[[ DATA FOR THIS EXERCISE, beginning ]]

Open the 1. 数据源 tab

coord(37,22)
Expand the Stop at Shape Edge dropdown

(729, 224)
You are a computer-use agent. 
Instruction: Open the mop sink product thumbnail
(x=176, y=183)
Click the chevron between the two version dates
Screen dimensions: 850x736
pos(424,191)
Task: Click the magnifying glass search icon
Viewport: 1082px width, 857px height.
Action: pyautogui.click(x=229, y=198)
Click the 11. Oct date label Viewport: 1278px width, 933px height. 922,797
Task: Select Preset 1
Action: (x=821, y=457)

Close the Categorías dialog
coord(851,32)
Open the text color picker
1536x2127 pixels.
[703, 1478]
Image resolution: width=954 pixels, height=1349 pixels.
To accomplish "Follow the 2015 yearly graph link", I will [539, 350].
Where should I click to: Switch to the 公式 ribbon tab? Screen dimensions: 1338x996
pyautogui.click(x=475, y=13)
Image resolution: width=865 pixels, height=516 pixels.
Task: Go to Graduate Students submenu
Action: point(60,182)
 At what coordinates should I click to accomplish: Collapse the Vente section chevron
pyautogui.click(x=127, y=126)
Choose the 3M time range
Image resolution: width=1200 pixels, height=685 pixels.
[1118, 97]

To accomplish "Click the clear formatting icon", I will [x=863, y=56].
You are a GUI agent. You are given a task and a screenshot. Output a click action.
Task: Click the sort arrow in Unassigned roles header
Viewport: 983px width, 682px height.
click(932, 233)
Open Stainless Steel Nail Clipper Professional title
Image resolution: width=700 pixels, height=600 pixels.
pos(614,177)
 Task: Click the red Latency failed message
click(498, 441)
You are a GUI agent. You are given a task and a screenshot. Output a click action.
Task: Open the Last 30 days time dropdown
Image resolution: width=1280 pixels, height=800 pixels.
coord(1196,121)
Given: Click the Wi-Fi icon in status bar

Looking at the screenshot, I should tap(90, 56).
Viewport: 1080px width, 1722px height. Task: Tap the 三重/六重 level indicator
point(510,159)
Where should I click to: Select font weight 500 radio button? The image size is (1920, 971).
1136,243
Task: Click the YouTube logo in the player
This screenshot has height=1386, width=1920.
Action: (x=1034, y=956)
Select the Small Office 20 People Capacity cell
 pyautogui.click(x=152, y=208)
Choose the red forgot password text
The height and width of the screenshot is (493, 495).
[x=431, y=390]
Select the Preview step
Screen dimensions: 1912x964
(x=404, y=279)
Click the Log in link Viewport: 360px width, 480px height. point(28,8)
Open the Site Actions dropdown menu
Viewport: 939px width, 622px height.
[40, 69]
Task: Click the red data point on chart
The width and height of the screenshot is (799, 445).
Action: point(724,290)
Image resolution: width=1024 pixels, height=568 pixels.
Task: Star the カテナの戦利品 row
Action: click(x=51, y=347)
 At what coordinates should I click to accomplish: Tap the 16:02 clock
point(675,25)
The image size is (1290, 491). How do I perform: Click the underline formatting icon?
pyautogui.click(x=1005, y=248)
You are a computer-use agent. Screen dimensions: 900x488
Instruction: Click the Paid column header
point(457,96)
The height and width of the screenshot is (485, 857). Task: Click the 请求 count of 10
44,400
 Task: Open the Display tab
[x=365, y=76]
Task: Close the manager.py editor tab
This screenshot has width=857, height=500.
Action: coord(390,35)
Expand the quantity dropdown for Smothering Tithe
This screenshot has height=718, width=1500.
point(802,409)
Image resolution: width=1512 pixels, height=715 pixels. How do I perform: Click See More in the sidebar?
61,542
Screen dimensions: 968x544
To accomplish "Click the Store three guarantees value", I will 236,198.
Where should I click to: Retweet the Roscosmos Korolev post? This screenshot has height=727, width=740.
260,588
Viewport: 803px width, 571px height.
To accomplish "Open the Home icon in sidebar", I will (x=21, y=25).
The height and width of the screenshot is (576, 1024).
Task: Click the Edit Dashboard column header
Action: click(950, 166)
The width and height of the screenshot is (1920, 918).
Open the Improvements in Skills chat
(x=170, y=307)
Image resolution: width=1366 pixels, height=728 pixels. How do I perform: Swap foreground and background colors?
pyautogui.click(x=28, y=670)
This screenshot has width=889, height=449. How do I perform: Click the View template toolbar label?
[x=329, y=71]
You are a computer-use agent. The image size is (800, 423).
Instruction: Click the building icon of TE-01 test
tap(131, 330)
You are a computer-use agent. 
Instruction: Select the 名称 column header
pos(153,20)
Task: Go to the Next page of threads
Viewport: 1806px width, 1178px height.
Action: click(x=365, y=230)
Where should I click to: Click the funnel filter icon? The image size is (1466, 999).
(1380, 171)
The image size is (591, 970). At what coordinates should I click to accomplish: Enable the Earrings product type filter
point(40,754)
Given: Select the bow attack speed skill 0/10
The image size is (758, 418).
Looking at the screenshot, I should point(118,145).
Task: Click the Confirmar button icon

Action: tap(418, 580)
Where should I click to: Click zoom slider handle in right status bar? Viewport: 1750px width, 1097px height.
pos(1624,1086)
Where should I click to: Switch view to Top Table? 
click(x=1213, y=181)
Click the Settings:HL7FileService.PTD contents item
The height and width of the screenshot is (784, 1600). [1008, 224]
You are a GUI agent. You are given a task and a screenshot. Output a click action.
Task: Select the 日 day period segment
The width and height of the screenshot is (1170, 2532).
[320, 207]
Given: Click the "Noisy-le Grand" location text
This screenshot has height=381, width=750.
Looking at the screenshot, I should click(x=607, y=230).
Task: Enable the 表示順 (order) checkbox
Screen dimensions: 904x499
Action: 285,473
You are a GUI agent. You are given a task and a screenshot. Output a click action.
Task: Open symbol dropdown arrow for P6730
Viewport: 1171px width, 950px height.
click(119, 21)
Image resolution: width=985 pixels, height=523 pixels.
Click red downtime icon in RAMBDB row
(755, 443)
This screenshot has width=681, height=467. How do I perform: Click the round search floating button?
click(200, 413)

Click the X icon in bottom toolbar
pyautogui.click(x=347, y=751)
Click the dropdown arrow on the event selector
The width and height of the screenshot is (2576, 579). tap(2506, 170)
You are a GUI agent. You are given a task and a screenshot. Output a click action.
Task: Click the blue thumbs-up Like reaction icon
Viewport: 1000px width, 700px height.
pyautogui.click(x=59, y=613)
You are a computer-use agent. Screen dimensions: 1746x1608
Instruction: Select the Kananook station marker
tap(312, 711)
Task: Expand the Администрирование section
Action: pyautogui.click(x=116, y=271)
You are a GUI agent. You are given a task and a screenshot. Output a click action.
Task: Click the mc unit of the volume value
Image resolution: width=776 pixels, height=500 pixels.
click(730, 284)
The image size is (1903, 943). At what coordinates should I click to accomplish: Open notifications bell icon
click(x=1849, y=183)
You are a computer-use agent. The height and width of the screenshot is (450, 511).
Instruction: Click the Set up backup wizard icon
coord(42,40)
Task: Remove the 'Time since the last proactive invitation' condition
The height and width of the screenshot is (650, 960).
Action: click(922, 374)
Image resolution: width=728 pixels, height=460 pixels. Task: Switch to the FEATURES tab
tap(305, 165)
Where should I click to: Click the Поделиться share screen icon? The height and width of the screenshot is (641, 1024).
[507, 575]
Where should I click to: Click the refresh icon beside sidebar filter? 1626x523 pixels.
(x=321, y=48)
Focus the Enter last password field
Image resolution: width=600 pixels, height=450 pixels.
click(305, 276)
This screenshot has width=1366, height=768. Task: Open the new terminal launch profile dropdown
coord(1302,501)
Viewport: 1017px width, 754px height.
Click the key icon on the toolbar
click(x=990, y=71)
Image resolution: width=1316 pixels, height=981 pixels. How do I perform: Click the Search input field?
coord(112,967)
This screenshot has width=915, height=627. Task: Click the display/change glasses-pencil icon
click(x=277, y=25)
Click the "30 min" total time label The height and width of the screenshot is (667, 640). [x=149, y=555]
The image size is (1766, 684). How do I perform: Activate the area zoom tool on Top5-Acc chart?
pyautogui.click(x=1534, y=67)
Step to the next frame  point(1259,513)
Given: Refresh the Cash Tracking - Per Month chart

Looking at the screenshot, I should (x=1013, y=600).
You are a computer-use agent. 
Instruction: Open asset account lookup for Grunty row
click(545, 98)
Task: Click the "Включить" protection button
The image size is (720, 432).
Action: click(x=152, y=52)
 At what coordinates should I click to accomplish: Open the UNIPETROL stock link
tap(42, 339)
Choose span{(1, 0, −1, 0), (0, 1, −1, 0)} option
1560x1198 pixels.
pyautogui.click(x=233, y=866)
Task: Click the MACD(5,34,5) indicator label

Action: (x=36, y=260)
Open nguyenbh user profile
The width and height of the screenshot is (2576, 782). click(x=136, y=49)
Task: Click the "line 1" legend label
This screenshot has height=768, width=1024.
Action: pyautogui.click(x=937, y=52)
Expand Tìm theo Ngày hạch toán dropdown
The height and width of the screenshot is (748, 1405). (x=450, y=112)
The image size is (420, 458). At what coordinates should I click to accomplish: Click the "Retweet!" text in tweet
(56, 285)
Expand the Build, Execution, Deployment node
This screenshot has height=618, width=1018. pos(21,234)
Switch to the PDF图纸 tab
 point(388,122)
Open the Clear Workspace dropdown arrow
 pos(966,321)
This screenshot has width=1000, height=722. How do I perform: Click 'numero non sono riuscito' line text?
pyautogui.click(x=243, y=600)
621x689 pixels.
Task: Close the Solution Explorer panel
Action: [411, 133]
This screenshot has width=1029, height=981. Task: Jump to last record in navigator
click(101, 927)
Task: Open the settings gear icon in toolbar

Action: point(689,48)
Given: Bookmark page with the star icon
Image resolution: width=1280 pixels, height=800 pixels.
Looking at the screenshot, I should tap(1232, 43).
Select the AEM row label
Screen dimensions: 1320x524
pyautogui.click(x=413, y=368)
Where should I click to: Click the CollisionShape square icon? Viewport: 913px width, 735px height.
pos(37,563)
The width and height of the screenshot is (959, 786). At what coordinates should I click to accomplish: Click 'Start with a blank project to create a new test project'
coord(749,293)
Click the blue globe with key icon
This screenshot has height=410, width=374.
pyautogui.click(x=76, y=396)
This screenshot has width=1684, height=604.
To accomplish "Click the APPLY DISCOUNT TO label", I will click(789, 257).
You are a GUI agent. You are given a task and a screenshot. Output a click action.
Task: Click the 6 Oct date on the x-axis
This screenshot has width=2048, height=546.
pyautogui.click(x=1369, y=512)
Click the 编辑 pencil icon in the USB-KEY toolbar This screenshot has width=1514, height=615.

[[ DATA FOR THIS EXERCISE, end ]]

THE PROBLEM:
Copy out the range of lines above starting at the line with "Given: Click the Wi-Fi icon in status bar" and ending at the line with "Task: Click the red data point on chart", exactly and including both.

ANSWER TO THE PROBLEM:
Given: Click the Wi-Fi icon in status bar

Looking at the screenshot, I should tap(90, 56).
Viewport: 1080px width, 1722px height. Task: Tap the 三重/六重 level indicator
point(510,159)
Where should I click to: Select font weight 500 radio button? The image size is (1920, 971).
1136,243
Task: Click the YouTube logo in the player
This screenshot has height=1386, width=1920.
Action: (x=1034, y=956)
Select the Small Office 20 People Capacity cell
 pyautogui.click(x=152, y=208)
Choose the red forgot password text
The height and width of the screenshot is (493, 495).
[x=431, y=390]
Select the Preview step
Screen dimensions: 1912x964
(x=404, y=279)
Click the Log in link Viewport: 360px width, 480px height. point(28,8)
Open the Site Actions dropdown menu
Viewport: 939px width, 622px height.
[40, 69]
Task: Click the red data point on chart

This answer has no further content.